Jelly Roll Morton and his Red Hot Peppers:
“A great early jazz composer / arranger”
Check out: Jelly Roll Morton, Vol. 2: The Red Hot Peppers

Louis Armstrong with Earl Hines:
“Swing wasn’t a quality of jazz in the beginning; it started about 1923 with Armstrong and Sidney Bechet. Armstrong’s playing was idea rich and thrilling.  The combination of Armstrong on trumpet and Hines on piano was just amazing. Huge innovators.”
Check out: The Louis Armstrong Collection Vol 4, Louis Armstrong and Earl Hines

Duke Ellington:
“Around 1940/41 Ellington and Basie had the two greatest big bands in jazz history. Ellington was the greatest composer / arranger and his personnel was at a peak in 1941 with Jimmy Blanton on bass and Ben Webster on tenor sax.”
Check out: Never No Lament: The Blanton / Webster Band
Count Basie by Sean Pryor

Count Basie by Sean Pryor

Count Basie:
“In the ’30s, Basie led the greatest most swingin’est big band rhythm section of all time, the ‘All American Rhythm Section’ with Basie on piano, Jo Jones on drums, Freddie Greene on guitar, and Walter Page on bass.”
Check out: Count Basie: The Complete Decca Recordings

Lester Young (with Count Basie):
“Young was incredibly graceful and swinging on tenor sax and had a great melodic imagination. His work with Count Basie on Columbia is particularly of note. It’s also worth listening to the classic sides he did with Billie Holiday.”
Check out: Count Basie: America’s Number1 Band, The Columbia Years

Dizzy Gillespie & Charlie Parker:
“The main contributors to the bebop movement, to creating the language of bebop in the early 40’s. They’re collaborations are coincidentally the best stuff they ever did and my favorite is the complete Savoy records… but ‘Bird & Diz,’ the ‘reunion’ record they did in 1950, was somethin’. I don’t know what they had in mind before they came to that session, but its like they were loaded for bear, not necessarily to tangle with each other but wanting to play their best. At that session, both of them invented licks and phrases that they never played before — as good as they were they had pet licks  — but this was fresh and just unprecedented… they were so imaginative, and it was still bebop.”
Check out:  Bird & Diz

Miles Davis:
“Miles was very sharp and at different points he would take an overview of the whole jazz scene, who was heading in the direction he was wanting to go in… he was often the second guy, the guy who popularized movements not who started them. Kind of Blue did that for modal jazz, and the guy he brought in with the sound he wanted was pianist Bill Evans.”
Check out: Kind of Blue

John Coltrane:
“Giant Steps — on this record Coltrane plays with blistering heat and boundless imagination.”
Check out: Giant Steps

Ornette Coleman:
“The records Coleman made for Atlantic was the real beginning of Free Jazz, which means jazz not based on a set foundation like chord changes or anythin’. His band was terrific with [Coleman on sax], Scott LoFaro and Charlie Haden on bass, Ed Blackwell on drums, and Don Cherry on Trumpet.”
Check out: Beauty Is A Rare Thing: The Complete Atlantic Recordings

6 Responses

  1. Dean Haspiel

    That’s a great DUKE illo, Tara.

    Sean’s COUNT is killer, too.

    Swell jazz article, Harv.

  2. alex

    where’s mingus? how can any jazz innovation post exclude that guy?

  3. Molly Crabapple

    beautiful illustration by Tara Seibel

  4. Xavi

    Lists!

    So, the classic: the ones that say some hot shot is missing from the list… the ones that say it is too obvious and that they have come out with a better one.

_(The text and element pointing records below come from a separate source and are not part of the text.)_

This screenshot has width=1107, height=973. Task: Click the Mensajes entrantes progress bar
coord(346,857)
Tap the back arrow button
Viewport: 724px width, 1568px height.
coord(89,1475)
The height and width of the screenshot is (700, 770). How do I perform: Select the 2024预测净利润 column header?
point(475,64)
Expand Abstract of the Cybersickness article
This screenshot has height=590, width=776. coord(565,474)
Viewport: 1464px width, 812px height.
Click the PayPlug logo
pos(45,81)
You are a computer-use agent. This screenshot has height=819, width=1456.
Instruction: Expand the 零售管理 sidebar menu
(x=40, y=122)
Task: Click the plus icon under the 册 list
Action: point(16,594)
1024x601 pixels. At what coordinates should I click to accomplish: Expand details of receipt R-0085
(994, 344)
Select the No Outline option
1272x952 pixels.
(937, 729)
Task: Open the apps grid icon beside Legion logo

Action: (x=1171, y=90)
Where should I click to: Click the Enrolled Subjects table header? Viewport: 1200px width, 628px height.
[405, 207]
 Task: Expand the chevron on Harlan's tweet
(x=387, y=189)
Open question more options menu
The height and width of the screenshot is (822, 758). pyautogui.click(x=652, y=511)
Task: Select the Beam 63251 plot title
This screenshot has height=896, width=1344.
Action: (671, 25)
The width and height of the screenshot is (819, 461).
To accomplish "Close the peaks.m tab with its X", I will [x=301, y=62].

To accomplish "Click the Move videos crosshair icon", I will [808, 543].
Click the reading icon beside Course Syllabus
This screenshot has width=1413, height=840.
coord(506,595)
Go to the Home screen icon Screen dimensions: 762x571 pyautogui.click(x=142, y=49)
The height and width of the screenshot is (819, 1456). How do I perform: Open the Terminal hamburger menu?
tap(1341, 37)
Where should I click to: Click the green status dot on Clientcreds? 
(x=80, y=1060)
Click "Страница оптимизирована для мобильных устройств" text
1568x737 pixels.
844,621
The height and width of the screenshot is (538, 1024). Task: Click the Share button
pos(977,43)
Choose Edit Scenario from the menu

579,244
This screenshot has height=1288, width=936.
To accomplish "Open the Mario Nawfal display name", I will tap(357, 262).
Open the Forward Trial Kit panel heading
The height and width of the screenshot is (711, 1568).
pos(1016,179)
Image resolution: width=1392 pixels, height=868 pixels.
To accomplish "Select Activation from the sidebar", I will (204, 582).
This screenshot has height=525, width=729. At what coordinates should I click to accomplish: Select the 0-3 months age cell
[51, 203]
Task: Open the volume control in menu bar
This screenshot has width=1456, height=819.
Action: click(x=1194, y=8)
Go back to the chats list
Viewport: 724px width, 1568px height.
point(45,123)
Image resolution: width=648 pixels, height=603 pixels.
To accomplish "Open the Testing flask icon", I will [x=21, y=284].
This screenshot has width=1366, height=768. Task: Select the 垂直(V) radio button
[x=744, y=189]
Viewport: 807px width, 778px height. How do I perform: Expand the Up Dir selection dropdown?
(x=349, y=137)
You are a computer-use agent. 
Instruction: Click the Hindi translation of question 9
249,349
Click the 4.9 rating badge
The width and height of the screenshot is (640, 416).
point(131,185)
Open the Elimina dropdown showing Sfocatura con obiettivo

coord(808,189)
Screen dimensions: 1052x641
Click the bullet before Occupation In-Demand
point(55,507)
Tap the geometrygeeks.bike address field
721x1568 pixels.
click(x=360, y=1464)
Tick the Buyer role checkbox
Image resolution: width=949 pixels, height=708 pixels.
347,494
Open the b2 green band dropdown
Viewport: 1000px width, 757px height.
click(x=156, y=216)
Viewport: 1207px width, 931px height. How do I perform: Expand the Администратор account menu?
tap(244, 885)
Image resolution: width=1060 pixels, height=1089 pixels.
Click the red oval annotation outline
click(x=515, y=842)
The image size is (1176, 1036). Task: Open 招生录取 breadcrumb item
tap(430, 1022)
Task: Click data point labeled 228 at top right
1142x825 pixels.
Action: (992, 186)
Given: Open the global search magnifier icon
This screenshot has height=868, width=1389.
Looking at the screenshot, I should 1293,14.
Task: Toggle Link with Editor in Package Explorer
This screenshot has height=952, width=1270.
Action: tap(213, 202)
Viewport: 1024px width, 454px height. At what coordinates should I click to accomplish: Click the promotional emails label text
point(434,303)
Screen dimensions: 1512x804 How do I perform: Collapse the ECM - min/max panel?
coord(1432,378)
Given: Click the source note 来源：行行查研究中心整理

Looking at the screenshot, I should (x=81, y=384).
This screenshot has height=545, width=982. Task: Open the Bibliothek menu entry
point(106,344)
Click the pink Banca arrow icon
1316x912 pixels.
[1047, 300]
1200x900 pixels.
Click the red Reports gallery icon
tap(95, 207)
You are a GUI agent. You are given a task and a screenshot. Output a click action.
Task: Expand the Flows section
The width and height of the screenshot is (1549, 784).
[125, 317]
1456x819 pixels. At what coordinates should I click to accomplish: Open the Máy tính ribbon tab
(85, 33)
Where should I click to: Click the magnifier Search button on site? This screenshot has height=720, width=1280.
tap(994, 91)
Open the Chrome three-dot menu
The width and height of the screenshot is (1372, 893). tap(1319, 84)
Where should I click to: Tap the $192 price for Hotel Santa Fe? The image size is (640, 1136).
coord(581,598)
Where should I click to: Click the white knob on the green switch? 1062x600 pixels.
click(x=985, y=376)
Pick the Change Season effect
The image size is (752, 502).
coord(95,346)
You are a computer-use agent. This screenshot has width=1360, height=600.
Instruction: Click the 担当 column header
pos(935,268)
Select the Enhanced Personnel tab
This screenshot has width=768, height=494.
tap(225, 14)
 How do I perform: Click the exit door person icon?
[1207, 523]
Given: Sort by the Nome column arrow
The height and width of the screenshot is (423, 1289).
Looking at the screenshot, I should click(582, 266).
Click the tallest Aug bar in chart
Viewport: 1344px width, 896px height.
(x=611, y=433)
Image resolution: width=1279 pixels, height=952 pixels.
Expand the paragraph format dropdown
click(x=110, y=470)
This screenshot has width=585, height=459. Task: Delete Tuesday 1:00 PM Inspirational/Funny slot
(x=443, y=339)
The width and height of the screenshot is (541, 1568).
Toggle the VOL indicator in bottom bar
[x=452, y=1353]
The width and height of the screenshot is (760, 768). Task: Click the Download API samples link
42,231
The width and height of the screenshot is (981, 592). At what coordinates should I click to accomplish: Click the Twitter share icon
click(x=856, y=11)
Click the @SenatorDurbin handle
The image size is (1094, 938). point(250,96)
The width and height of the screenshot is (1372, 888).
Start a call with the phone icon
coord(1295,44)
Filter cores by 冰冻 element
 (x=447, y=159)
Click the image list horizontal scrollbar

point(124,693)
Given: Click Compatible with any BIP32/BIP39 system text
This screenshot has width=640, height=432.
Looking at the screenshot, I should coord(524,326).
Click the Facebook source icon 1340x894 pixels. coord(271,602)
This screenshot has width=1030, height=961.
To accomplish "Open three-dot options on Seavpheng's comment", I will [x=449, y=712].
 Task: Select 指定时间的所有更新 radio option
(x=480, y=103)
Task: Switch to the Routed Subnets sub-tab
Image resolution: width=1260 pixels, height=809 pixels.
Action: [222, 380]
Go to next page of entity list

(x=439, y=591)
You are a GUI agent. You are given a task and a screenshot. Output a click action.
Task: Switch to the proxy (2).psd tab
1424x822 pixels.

    Lists, I believe, are not meant to be complete (they are, by very definition, a personal, subjective selection) nor they are meant to be indisputable. They are just supposed to open doors to other people, so you can go places you don’t know.

    As for me, for example, I didn’t know where to start with Gillespie and Parker… and now I know. Good enough.

    Cheers.

    Xavi

  5. sean

    i think thats why jeff said it was a list and not the list. when i talked to harvey about it he was specific in saying that others could feel differently, hence the “disclaimer”. great illustration, tara, and many thanks to all who dig the blog.

    sean

  6. James Jajac

    I am in love with these posts! Beautiful Basie Illustration! Great great work, I’m very excited about these.

    Seriously though is this gonna make me feel bad for liking Depeche Mode sometimes?